The study director must sign and date the final report, which is a formal acknowledgment that the document accurately represents the study’s conduct and findings.

Record Retention and Archives

The facility must maintain archives for orderly storage and quick retrieval of all raw data, documentation, protocols, specimens, and reports. A specific individual must be designated as responsible for the archives, and only authorized personnel may enter them. Everything stored must be indexed for efficient retrieval, and storage conditions must minimize deterioration. Facilities can contract with commercial archives, but the in-house archive must reference any off-site storage locations.

Retention periods depend on what happens with the study data. The regulation requires records to be kept for whichever of these periods is shortest:

• Approved applications: At least two years after the FDA approves a marketing permit application that the study supported. (This does not apply to investigational new drug or investigational device exemption applications, which follow the submission-date rule below.)
• Submitted results: At least five years after the study results are submitted to the FDA in support of a research or marketing permit.
• Studies not submitted: At least two years after the study is completed, terminated, or discontinued.

The “whichever is shortest” language works like this in practice: if you submit study results to the FDA and the application gets approved three years later, the two-year post-approval clock would end before the five-year post-submission clock, making two years after approval the minimum retention period. For studies supporting an IND or IDE, the five-year-from-submission rule applies since the post-approval exception does not cover those applications.

FDA Inspections

The FDA has explicit authority to inspect any testing facility conducting GLP studies. Under Part 58, a facility must allow authorized FDA employees to inspect the premises and to inspect and copy all records and specimens required by the regulations, at reasonable times and in a reasonable manner.

Refusing an inspection is treated seriously. If the FDA determines that a refusal to permit inspection adversely affects the validity of a study, that refusal constitutes grounds for disqualifying both the individual study and potentially the entire testing facility.

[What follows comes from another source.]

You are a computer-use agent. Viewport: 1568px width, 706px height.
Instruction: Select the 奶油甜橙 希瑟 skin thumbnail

Disqualification and Reinstatement

Facility disqualification is the FDA’s most severe enforcement action under Part 58, and it requires all three of the following conditions:

• The facility failed to comply with one or more GLP regulations.
• The noncompliance adversely affected the validity of its nonclinical studies.
• Lesser regulatory actions, such as warnings or rejection of individual studies, have not been or are unlikely to be adequate to achieve compliance.

Before disqualifying a facility, the FDA must provide formal notice and an opportunity for a hearing. The process is not instantaneous; it typically begins with inspection findings, progresses through warning letters or study rejections, and escalates to proposed disqualification only when those measures fail.

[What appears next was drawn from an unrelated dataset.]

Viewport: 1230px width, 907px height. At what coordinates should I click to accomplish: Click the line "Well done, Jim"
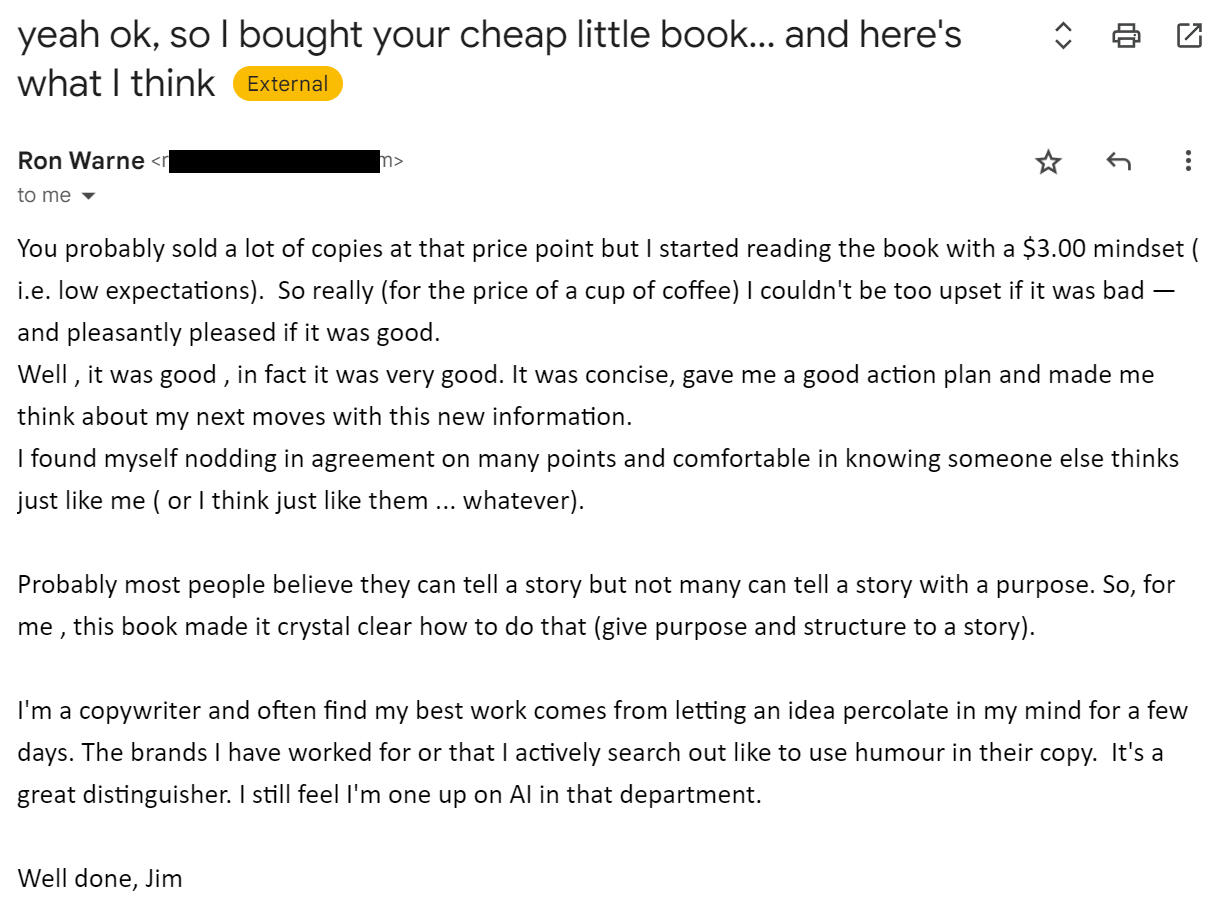pyautogui.click(x=100, y=879)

Once a final disqualification order is issued, the Commissioner may notify interested parties, including other federal agencies and study sponsors. The notice states that the FDA will no longer accept nonclinical studies performed by the facility in support of any application. The disqualification determination and its administrative record become publicly disclosable.

Reinstatement is possible but not automatic. A disqualified facility must demonstrate to the Commissioner that it has corrected the conditions that led to disqualification and must provide adequate assurance that future studies will comply with Part 58. Until reinstatement is granted, the facility remains unable to submit GLP study data to the FDA.